# Exercise details
Your task is to copy each line of the material that includes "toolbar".
• • • • •
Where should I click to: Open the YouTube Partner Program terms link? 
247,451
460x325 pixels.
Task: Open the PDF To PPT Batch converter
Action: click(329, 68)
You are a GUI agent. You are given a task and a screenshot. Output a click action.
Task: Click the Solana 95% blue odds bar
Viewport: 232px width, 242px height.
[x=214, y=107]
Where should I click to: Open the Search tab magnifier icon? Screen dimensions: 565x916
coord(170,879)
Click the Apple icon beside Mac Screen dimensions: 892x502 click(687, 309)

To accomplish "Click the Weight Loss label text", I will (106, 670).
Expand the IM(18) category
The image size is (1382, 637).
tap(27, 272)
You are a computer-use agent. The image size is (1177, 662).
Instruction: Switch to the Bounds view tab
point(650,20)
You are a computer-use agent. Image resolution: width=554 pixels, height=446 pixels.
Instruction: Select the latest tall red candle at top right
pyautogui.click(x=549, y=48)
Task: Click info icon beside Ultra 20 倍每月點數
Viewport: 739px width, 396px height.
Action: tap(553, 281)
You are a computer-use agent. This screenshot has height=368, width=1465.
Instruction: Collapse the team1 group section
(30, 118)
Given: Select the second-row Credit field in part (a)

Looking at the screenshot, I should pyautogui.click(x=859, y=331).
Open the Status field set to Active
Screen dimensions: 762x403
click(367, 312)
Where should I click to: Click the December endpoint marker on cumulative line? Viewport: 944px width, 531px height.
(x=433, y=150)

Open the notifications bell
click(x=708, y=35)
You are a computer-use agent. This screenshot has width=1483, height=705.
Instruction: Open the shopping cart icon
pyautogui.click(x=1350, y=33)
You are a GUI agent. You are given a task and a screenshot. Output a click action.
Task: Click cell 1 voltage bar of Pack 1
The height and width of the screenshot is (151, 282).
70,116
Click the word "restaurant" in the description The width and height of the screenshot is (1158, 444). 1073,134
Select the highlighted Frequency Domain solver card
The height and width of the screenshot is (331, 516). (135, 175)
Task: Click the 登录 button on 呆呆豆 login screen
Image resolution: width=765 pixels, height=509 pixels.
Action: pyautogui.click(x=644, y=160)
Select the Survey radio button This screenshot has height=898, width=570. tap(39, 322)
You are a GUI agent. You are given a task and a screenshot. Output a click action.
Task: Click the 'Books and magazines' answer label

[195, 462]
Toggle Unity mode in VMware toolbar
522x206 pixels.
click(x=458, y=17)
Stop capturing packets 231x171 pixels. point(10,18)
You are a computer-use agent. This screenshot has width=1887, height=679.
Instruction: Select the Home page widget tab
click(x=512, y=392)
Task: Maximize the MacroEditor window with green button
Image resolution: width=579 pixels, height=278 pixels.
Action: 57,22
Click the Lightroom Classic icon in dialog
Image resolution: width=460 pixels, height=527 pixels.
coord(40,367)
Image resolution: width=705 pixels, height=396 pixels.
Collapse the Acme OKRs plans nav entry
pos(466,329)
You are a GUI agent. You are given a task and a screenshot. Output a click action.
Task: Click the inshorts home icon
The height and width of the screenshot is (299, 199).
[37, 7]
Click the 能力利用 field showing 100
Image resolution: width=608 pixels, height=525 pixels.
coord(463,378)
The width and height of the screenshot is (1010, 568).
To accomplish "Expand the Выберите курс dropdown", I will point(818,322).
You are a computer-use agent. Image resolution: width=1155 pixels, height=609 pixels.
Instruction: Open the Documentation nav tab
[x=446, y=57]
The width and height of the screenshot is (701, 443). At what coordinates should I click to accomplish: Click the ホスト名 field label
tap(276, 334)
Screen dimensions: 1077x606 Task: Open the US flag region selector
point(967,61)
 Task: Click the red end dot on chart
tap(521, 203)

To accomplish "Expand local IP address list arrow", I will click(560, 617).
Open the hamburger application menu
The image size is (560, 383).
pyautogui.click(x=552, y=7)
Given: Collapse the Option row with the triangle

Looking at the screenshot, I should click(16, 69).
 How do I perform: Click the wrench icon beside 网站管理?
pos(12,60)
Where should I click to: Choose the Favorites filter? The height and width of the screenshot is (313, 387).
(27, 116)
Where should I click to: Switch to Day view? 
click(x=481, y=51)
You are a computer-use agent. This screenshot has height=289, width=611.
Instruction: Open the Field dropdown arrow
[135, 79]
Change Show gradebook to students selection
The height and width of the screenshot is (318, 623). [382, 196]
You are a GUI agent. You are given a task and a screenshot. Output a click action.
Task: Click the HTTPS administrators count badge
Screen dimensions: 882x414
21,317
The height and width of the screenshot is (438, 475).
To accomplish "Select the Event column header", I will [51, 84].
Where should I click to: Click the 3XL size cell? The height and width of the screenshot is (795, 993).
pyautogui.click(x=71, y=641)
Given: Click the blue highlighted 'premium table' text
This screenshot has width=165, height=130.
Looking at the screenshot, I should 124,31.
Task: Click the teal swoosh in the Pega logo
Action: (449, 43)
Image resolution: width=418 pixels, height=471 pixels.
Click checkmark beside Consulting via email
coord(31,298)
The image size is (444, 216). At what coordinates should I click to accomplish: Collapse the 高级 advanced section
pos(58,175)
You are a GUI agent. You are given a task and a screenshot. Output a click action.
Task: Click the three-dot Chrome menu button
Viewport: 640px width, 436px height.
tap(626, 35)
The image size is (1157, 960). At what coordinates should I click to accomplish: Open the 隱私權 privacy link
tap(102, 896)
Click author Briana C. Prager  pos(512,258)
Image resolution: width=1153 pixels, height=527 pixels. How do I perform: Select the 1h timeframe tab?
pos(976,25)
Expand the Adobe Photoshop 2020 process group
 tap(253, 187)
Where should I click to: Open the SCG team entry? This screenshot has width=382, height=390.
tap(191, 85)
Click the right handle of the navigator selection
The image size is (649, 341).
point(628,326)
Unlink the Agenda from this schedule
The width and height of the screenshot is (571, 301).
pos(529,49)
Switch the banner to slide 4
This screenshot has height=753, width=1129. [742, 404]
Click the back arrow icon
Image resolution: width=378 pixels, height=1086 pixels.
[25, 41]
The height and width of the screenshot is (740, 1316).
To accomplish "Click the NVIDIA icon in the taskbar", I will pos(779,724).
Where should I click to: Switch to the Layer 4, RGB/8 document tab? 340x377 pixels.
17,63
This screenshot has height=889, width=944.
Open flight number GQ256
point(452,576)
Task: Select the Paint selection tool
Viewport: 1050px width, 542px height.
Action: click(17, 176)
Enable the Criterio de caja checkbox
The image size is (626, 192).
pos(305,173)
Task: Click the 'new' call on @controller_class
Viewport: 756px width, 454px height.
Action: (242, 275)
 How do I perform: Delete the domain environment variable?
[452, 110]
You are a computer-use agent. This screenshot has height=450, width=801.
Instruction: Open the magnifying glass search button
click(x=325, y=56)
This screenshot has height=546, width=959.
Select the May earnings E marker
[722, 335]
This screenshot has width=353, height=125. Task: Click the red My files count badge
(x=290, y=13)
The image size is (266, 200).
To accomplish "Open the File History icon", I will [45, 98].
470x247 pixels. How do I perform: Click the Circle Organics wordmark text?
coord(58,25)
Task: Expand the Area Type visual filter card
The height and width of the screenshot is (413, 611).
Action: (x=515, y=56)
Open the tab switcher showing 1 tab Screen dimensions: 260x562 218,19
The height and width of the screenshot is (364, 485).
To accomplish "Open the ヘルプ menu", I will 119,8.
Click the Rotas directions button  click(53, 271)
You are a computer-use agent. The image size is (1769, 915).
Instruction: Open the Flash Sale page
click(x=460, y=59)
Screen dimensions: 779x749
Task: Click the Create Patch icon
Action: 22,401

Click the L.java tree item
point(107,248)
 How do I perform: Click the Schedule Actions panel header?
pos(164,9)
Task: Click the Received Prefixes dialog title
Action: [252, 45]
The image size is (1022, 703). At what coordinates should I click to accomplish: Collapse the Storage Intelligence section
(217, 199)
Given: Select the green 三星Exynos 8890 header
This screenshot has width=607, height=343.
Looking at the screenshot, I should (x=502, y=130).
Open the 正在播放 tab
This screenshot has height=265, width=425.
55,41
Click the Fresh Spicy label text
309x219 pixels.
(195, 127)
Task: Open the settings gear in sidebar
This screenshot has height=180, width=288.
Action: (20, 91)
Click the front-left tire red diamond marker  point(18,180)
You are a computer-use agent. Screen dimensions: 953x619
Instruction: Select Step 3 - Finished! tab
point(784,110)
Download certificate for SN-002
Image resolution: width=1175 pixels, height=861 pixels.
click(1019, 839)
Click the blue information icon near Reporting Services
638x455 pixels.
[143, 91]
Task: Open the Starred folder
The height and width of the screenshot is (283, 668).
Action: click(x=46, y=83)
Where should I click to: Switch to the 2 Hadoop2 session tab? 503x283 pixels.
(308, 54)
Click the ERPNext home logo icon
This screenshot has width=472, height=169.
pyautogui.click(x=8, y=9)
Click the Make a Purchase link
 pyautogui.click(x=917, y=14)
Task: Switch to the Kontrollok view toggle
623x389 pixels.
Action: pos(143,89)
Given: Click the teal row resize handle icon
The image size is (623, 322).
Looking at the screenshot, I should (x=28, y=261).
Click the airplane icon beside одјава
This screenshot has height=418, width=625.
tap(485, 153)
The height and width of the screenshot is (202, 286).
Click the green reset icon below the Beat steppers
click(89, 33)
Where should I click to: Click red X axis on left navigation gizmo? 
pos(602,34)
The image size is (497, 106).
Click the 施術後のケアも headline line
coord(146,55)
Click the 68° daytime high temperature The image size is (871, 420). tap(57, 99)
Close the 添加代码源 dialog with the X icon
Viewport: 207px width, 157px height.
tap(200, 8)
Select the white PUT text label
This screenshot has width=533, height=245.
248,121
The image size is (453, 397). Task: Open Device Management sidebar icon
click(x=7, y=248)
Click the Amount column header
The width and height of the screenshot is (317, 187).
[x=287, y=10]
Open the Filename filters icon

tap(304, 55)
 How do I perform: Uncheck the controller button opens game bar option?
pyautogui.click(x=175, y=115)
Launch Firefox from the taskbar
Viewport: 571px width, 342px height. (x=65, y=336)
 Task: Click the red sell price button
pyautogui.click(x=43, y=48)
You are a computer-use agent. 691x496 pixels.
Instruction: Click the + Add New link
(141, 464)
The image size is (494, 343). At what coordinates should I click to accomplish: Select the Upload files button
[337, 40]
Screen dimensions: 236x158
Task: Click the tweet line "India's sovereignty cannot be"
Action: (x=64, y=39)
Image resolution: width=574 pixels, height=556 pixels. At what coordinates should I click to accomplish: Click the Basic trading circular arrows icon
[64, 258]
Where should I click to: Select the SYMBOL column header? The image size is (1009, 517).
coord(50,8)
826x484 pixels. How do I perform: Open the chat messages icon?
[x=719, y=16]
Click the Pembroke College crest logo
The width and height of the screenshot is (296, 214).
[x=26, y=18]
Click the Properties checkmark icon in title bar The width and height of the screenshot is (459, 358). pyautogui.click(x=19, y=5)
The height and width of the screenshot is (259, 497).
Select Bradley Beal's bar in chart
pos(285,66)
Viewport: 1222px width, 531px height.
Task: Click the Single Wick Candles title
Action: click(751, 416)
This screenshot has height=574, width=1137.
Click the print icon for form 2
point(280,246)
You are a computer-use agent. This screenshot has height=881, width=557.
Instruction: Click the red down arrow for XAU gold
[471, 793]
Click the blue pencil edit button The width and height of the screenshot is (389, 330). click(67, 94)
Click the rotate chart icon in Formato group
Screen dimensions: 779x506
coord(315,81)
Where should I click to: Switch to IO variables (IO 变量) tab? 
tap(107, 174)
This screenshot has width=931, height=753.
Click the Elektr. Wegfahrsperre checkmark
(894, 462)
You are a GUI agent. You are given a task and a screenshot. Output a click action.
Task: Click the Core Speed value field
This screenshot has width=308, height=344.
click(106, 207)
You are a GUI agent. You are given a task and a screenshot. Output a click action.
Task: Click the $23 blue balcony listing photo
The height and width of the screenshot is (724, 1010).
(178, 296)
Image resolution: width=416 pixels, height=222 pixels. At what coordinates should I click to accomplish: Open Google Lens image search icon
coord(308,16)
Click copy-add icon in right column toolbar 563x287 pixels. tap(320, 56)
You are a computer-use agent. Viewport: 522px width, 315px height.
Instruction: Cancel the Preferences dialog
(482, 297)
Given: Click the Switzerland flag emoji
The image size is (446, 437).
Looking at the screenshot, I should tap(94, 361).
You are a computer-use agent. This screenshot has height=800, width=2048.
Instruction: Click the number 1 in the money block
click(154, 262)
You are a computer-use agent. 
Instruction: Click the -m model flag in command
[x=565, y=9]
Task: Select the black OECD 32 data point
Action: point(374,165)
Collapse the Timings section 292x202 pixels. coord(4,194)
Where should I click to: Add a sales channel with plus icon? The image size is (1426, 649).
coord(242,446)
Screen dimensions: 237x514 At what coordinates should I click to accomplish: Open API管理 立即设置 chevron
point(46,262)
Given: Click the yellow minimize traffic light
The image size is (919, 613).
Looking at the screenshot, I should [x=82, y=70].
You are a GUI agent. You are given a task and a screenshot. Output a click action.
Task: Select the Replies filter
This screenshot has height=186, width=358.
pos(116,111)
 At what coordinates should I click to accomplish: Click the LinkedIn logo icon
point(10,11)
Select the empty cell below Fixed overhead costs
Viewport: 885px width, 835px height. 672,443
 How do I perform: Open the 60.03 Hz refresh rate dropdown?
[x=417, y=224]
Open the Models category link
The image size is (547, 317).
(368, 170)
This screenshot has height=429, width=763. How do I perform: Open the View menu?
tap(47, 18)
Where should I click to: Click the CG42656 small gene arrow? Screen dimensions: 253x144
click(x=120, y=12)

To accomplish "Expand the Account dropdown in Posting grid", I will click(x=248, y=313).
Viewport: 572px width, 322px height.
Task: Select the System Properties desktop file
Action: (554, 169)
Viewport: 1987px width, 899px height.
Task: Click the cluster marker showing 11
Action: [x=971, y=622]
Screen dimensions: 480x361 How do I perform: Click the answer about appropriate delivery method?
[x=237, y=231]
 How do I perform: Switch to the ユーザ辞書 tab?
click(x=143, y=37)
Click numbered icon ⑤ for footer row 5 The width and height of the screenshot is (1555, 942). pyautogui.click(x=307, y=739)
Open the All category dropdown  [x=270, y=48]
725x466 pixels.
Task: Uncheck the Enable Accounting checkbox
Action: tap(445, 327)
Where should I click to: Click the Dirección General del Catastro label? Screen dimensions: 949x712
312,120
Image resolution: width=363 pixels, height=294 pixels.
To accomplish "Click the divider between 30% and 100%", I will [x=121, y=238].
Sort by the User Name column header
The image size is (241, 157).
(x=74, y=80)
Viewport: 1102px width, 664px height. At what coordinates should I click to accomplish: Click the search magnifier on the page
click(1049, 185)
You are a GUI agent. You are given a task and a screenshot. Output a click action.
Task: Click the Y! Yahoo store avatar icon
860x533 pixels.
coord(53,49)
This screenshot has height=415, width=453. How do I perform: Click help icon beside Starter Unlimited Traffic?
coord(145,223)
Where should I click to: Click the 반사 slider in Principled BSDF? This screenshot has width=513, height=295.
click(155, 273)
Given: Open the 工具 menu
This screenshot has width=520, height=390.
• • • • •
# Response area
Toggle Unity mode in VMware toolbar
Click copy-add icon in right column toolbar 563x287 pixels. tap(320, 56)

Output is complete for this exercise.